In officiating circles, he is perhaps best-known as the first black referee after the mid-1960s integration of the Alabama High School Athletic Association.
But among players and fans, he is famous for his humor, energy and compassion.
“If you haven’t seen him referee before, he’s hilarious,” says Leroy Walton, the recreation director of the Scruggs Community Center. “Everybody loves him. The kids might say something when another official makes a call. But with Mr. Crawford, they say, ‘It’s OK, Coach,’ and then they go on about their business.”
On a Monday night, Crawford and two other officials have come to Scruggs Community Center near downtown Huntsville for a 17-and-under game.
In the hallway, Crawford passes a player before tip-off, and they exchange fist-bumps.
“From the west to the east, they know James,” says Luther Johnson, a member of Crawford’s officiating crew. “He keeps everybody laughing.”
Crawford, Johnson and Butch Jones are officiating the Monday night game at Scruggs.
“You called my games in high school,” Jones tells Crawford about five minutes before the game.
Jones is a graduate of Huntsville High and played there from 1973-75.
“You called mine, too, and I’m 56,” says Johnson, who played at Sparkman in the early 1970s.
“And you didn’t say nothing on the bench, either,” Crawford says.
“I was not on the bench,” Johnson says.
Crawford and others refer to him as “Coach,” a nickname he earned during his childhood in northwest Huntsville.
When he was 12, he coached three youth baseball teams in his neighborhood, including his own, as he recalls.
“I had three teams — a Little League team, a Babe Ruth team and an 18-and-under team,” he says. “I played on one and coached the other two. That’s why they call me ‘Coach’ — and they still call me ‘Coach.’ ”

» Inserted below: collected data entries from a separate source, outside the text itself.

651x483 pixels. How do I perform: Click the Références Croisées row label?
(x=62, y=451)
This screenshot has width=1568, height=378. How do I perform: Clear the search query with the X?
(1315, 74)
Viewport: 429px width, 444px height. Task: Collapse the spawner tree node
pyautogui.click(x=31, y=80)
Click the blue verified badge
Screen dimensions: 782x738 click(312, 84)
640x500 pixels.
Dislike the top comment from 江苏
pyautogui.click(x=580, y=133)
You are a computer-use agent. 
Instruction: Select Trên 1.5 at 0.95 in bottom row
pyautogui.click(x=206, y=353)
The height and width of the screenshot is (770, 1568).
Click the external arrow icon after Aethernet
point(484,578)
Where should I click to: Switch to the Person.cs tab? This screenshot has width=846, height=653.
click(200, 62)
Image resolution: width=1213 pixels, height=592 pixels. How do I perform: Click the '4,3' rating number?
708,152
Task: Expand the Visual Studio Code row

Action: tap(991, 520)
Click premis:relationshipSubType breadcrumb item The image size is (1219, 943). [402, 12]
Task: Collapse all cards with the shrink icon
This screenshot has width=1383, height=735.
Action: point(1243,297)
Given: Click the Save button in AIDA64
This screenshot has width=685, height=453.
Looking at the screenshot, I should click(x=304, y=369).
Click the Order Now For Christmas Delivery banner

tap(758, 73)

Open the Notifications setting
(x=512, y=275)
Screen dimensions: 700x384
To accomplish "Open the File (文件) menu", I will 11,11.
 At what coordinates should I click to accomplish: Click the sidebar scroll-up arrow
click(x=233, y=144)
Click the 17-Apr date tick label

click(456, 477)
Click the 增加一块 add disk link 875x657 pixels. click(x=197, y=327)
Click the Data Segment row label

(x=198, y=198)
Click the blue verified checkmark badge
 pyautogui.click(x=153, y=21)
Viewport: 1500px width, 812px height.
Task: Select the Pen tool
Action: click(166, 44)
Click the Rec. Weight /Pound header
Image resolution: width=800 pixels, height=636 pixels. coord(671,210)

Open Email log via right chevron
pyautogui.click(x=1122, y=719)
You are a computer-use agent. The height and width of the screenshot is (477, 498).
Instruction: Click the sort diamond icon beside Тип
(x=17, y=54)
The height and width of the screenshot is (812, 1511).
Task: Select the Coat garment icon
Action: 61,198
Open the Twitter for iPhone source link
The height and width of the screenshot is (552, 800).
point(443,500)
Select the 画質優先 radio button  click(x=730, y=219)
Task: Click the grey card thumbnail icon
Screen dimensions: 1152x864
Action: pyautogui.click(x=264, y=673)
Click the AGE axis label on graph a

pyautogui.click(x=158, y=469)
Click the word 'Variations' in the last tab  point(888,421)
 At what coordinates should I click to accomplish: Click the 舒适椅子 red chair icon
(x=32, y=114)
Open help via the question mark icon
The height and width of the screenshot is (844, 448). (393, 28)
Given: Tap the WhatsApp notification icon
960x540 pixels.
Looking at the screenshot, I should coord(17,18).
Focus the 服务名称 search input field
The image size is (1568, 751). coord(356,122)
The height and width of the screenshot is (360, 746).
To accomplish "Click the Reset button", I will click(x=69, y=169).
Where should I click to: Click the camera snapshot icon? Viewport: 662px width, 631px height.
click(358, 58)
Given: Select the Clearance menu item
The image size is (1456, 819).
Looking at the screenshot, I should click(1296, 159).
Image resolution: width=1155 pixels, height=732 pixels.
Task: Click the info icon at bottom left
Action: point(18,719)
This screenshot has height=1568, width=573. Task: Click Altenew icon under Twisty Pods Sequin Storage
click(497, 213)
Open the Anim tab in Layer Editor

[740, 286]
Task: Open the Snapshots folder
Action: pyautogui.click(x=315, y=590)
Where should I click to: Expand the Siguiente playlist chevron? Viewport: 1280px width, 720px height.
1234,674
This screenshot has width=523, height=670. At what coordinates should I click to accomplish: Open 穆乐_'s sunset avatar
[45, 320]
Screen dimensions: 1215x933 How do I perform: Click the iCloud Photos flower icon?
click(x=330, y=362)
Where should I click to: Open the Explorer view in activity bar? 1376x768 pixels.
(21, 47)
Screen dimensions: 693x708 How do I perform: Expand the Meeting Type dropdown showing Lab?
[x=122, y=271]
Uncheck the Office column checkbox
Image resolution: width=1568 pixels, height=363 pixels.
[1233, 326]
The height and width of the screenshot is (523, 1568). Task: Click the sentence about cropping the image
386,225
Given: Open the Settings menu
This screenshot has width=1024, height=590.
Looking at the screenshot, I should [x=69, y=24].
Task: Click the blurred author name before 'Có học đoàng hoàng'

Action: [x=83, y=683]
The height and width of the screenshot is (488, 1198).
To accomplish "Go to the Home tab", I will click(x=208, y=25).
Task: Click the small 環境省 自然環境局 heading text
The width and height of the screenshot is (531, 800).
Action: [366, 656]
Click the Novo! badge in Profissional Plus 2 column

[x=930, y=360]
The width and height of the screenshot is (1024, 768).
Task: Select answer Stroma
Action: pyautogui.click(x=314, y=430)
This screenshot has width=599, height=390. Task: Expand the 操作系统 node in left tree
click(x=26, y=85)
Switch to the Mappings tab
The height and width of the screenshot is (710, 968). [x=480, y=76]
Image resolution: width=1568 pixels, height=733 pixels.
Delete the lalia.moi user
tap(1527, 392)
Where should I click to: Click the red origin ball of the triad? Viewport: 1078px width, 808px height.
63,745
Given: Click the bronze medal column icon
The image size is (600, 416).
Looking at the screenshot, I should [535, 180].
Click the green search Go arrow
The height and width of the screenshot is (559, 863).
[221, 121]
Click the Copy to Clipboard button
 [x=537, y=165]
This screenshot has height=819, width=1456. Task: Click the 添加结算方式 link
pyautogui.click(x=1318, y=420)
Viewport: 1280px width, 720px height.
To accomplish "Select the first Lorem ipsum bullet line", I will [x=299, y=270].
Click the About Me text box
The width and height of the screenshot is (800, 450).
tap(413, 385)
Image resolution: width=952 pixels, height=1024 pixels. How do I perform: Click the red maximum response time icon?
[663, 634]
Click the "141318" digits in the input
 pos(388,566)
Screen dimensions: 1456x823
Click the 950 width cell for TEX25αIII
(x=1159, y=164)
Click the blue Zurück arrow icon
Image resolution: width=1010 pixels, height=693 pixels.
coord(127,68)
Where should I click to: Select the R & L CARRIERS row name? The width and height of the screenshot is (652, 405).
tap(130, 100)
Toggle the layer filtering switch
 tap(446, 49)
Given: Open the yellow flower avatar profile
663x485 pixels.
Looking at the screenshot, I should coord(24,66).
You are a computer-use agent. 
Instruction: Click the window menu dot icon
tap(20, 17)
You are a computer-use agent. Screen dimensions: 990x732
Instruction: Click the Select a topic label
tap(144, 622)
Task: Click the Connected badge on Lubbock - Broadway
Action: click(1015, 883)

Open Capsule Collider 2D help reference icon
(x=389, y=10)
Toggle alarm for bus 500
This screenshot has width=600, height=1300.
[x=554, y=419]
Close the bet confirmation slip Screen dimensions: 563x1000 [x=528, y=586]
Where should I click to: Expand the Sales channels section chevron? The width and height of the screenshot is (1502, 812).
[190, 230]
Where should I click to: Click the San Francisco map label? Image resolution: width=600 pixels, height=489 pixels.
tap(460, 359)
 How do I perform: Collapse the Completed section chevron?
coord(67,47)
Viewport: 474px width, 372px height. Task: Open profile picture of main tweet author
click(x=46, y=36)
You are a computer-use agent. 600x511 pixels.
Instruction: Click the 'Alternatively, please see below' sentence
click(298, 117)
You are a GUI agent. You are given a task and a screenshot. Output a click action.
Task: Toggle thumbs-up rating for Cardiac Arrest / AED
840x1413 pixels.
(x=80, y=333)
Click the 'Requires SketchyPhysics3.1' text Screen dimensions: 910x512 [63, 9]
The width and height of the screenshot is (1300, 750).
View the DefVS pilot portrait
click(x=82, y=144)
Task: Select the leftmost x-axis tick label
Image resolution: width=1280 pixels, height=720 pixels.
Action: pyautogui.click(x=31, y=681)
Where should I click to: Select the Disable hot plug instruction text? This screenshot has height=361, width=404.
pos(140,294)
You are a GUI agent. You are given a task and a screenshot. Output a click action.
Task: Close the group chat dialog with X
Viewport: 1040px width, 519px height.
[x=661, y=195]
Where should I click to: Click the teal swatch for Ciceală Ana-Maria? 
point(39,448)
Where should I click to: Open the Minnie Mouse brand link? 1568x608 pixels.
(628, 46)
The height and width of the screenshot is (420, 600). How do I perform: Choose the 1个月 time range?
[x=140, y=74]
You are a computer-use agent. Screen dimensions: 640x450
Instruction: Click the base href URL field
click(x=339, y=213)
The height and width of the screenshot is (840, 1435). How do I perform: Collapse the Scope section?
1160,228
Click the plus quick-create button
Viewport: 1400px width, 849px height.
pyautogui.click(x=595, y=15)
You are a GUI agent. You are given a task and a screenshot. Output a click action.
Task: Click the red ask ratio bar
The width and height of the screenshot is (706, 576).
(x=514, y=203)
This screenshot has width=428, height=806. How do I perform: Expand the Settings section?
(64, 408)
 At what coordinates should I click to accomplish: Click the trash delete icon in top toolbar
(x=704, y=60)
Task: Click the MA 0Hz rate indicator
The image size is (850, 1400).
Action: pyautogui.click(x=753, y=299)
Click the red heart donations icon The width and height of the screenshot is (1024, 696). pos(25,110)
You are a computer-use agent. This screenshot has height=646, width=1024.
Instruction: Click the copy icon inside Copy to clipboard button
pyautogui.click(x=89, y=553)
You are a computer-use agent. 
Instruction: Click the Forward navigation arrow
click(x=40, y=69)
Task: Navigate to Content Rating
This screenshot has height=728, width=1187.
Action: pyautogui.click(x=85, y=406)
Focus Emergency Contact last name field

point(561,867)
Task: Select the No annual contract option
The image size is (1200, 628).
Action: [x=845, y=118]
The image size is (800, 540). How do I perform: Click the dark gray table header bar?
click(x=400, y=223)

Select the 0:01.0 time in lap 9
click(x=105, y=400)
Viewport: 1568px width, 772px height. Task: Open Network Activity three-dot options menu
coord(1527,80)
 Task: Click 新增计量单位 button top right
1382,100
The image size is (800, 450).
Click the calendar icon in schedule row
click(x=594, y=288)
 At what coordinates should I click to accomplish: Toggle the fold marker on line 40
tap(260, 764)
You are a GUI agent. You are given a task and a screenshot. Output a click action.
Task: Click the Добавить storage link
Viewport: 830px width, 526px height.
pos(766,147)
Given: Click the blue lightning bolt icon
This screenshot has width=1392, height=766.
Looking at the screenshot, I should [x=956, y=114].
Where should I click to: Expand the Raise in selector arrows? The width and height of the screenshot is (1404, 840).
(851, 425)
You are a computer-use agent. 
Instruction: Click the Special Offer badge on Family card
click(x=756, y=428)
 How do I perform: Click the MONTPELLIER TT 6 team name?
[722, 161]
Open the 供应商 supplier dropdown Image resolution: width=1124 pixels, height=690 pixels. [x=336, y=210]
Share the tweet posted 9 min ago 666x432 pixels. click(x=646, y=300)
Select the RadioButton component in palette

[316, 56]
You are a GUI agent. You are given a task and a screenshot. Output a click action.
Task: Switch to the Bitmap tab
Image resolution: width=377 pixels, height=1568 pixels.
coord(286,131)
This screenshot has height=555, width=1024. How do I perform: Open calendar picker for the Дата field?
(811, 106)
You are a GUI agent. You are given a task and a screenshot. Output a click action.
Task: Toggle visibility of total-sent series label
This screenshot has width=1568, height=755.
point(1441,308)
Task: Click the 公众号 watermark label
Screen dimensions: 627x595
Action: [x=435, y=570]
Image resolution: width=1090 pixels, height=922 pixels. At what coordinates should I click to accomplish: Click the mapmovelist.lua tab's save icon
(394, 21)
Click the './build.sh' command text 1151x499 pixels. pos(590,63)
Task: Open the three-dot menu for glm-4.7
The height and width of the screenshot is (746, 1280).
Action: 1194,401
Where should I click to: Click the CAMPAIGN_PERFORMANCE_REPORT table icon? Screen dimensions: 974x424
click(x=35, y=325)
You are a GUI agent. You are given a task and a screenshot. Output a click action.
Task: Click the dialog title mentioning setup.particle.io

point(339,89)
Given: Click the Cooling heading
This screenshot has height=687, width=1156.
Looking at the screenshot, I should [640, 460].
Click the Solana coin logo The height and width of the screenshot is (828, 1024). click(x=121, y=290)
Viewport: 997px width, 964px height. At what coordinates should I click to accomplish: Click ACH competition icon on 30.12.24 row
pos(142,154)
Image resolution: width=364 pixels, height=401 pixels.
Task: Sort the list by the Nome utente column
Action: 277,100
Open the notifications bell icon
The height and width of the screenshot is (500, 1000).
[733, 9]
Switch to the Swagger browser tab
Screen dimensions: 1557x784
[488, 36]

A lifetime in athletics has resulted in a long list of achievements: two-year starter on the Alabama A&M football team in the early 1960s; president of the Tennessee Valley Officials Association, the association for black officials during segregation; first black director of a YMCA in Alabama.
Crawford’s career in officiating began in 1962, when he was 19. Louis Crews, the legendary A&M football coach, got him his first officiating job, at Morgan County Training School near Decatur.
Since then, he officiated games that have featured some of the greatest players in state basketball history: Charles Barkley of Leeds and T.R. Dunn and Andrew Toney, both from Birmingham, and John Drew of Beatrice — all stars later in the National Basketball Association.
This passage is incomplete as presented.